Common Misconceptions About Google's Origin
Most people think Google was the first search engine. It wasn't. It was probably the tenth or twentieth. It won because of the math, not because it was first.
Another myth is that they did it all alone. While Page and Brin were the visionaries, people like Eric Schmidt (who was brought in as "adult supervision" in 2001) were crucial for turning a research project into a global powerhouse. Schmidt was the one who understood how to build a global sales team and navigate the complex world of international business.
What This Means for You
Understanding who created Google gives you a bit of perspective on how the information you see every day is filtered. It started as an academic project to map the importance of ideas. Today, it’s an AI-driven behemoth.
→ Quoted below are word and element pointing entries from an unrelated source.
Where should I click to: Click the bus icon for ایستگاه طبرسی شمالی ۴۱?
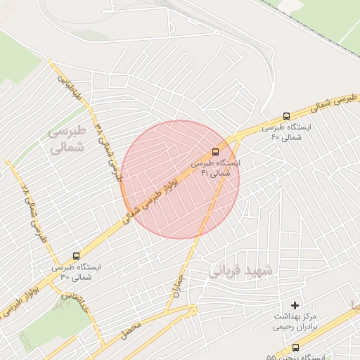point(215,151)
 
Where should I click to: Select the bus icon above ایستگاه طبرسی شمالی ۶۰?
point(286,116)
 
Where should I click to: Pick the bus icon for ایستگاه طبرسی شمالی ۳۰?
point(76,256)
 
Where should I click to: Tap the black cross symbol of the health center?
point(295,305)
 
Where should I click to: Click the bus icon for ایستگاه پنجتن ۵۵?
point(295,347)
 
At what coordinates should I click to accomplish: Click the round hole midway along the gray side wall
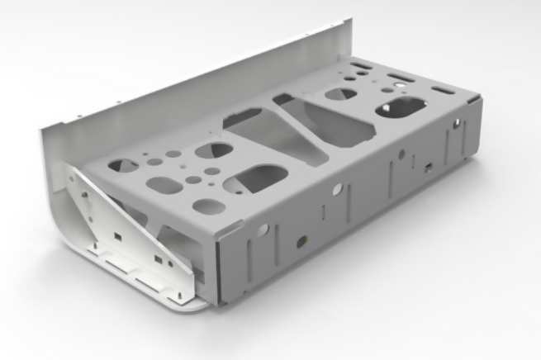339,189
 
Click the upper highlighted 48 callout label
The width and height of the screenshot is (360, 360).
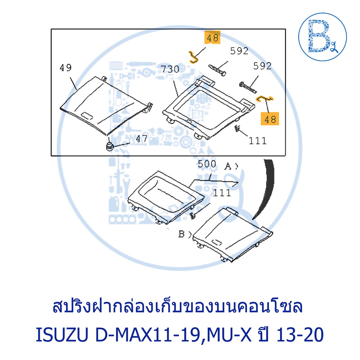[x=212, y=37]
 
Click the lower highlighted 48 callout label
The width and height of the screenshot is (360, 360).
[x=270, y=119]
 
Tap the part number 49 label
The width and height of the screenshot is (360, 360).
[x=65, y=68]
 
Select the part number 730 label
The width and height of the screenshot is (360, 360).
[x=170, y=69]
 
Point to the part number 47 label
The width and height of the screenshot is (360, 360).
[x=142, y=139]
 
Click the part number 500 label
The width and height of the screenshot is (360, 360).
[x=207, y=164]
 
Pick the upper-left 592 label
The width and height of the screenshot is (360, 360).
[x=239, y=51]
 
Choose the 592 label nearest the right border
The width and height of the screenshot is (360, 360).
[x=262, y=66]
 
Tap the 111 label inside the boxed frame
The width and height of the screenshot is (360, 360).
[x=258, y=141]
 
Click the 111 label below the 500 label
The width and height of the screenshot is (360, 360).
[x=222, y=193]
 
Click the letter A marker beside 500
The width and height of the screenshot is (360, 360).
[x=228, y=166]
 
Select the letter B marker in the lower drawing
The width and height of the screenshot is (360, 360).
[x=181, y=234]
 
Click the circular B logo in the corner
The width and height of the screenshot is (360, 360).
[x=322, y=37]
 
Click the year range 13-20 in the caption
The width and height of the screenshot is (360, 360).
[x=300, y=335]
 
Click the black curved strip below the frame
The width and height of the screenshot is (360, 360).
[x=268, y=188]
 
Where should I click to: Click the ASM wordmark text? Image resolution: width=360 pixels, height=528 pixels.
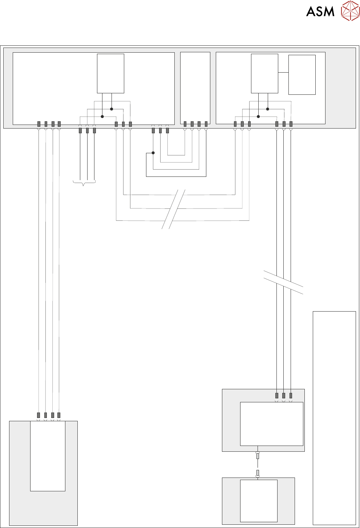[x=320, y=11]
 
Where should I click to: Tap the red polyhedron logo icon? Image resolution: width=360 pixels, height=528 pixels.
[x=350, y=11]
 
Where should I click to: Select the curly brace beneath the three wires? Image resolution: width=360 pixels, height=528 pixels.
[x=84, y=183]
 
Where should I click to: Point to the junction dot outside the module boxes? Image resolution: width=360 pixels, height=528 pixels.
[x=153, y=153]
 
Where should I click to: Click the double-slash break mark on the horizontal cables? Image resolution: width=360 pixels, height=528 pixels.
[x=174, y=209]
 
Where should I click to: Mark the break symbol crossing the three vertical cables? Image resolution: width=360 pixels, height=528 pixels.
[x=283, y=282]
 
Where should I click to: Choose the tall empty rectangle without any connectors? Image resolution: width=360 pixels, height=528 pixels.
[x=334, y=418]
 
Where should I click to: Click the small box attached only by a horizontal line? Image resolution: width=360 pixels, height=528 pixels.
[x=302, y=74]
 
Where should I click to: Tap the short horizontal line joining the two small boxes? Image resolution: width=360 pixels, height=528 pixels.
[x=283, y=73]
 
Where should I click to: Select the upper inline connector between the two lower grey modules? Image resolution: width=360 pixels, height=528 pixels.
[x=258, y=456]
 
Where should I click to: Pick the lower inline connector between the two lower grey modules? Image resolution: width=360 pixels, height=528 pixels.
[x=258, y=472]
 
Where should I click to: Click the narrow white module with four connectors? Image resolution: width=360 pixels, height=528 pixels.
[x=195, y=88]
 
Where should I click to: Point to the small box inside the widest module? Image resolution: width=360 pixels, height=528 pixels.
[x=110, y=73]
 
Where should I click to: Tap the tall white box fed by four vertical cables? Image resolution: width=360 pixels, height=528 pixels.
[x=48, y=456]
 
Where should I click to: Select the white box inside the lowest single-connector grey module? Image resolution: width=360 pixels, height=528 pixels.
[x=259, y=500]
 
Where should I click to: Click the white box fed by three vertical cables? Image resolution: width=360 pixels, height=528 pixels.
[x=271, y=423]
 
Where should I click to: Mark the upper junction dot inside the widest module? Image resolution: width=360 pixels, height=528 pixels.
[x=112, y=109]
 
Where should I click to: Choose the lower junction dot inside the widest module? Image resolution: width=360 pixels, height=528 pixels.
[x=102, y=117]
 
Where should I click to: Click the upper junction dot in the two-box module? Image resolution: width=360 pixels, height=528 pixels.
[x=267, y=109]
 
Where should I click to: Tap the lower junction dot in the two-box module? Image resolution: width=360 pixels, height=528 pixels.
[x=258, y=117]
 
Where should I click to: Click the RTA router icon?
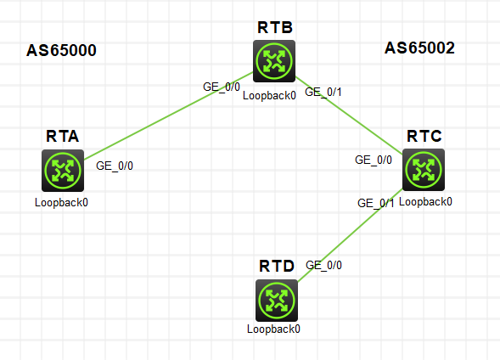[x=62, y=171]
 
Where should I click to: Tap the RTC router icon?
[x=423, y=170]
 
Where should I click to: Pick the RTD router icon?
[x=276, y=300]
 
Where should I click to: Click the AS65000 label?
[x=62, y=50]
If you're looking to understand the legacy of Page and Brin, don't just look at the search bar. Look at the way they prioritized data over intuition. That’s their real contribution.
Actionable Insights for the Modern Web
- Audit your "Link Profile": If you have a website, remember the original PageRank lesson. It’s not about how many times you say a keyword; it’s about who trusts you. Get links from reputable sources.
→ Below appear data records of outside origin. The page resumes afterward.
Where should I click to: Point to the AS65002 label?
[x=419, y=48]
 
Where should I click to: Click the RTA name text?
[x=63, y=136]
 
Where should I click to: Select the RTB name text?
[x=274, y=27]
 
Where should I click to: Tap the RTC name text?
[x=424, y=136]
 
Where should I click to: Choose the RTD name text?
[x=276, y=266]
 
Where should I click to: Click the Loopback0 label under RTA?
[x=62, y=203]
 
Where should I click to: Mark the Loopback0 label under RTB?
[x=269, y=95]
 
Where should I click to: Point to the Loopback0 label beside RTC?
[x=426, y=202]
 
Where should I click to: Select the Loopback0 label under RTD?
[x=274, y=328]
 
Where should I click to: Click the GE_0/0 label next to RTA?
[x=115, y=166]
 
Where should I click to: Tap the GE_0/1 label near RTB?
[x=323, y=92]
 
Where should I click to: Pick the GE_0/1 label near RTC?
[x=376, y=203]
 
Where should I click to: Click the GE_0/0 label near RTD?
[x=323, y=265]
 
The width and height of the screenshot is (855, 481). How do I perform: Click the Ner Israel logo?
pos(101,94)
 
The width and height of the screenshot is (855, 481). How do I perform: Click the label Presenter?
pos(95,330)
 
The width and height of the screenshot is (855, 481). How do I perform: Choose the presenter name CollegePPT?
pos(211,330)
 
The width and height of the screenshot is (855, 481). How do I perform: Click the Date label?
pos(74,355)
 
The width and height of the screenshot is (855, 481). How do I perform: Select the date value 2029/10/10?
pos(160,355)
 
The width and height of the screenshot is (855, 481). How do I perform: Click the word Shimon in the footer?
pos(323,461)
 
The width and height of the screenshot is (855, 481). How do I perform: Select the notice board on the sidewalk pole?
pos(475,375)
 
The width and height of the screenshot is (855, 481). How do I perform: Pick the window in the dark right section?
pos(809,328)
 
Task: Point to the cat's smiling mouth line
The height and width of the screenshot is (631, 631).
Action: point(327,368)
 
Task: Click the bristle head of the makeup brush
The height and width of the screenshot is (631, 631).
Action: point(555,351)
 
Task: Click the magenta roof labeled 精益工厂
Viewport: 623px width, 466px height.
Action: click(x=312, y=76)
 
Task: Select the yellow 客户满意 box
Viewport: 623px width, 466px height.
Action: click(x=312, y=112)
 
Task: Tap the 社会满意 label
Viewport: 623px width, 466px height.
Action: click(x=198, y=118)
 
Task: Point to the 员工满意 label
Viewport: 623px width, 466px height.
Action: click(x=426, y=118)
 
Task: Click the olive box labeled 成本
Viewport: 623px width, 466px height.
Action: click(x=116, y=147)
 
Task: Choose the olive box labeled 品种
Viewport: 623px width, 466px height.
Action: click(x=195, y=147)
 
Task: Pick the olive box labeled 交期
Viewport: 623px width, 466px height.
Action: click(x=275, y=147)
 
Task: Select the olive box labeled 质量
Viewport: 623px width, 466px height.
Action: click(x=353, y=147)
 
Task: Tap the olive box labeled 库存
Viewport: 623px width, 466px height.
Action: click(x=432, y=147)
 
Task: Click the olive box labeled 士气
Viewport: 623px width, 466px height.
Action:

- Use Advanced Operators: Page and Brin designed Google to be precise. Use quotes (" ") for exact matches or the "site:" operator to search within a specific domain. Most people use 1% of Google's actual power.
- Check the Source: Because Google ranks based on authority, always look at the "About this result" menu (the three dots next to a link). It tells you why Google thinks that source is trustworthy.
- Understand the Bias: Google isn't a neutral librarian. It’s an algorithm built by people with specific philosophies about what "good" information looks like. Always cross-reference critical info.
The story of Google is a reminder that a simple observation—like the idea that a link is a vote—can change how billions of people access human knowledge. It didn't start in a boardroom. It started with two guys who couldn't agree on a campus tour and a bunch of LEGO bricks.
To see how far the technology has come since the Backrub days, you can actually view a mirror of the original 1998 Google interface or check the Stanford Digital Library Project where the early papers were published. Seeing the simplicity of the original code compared to today's AI-heavy search shows just how much the internet has evolved.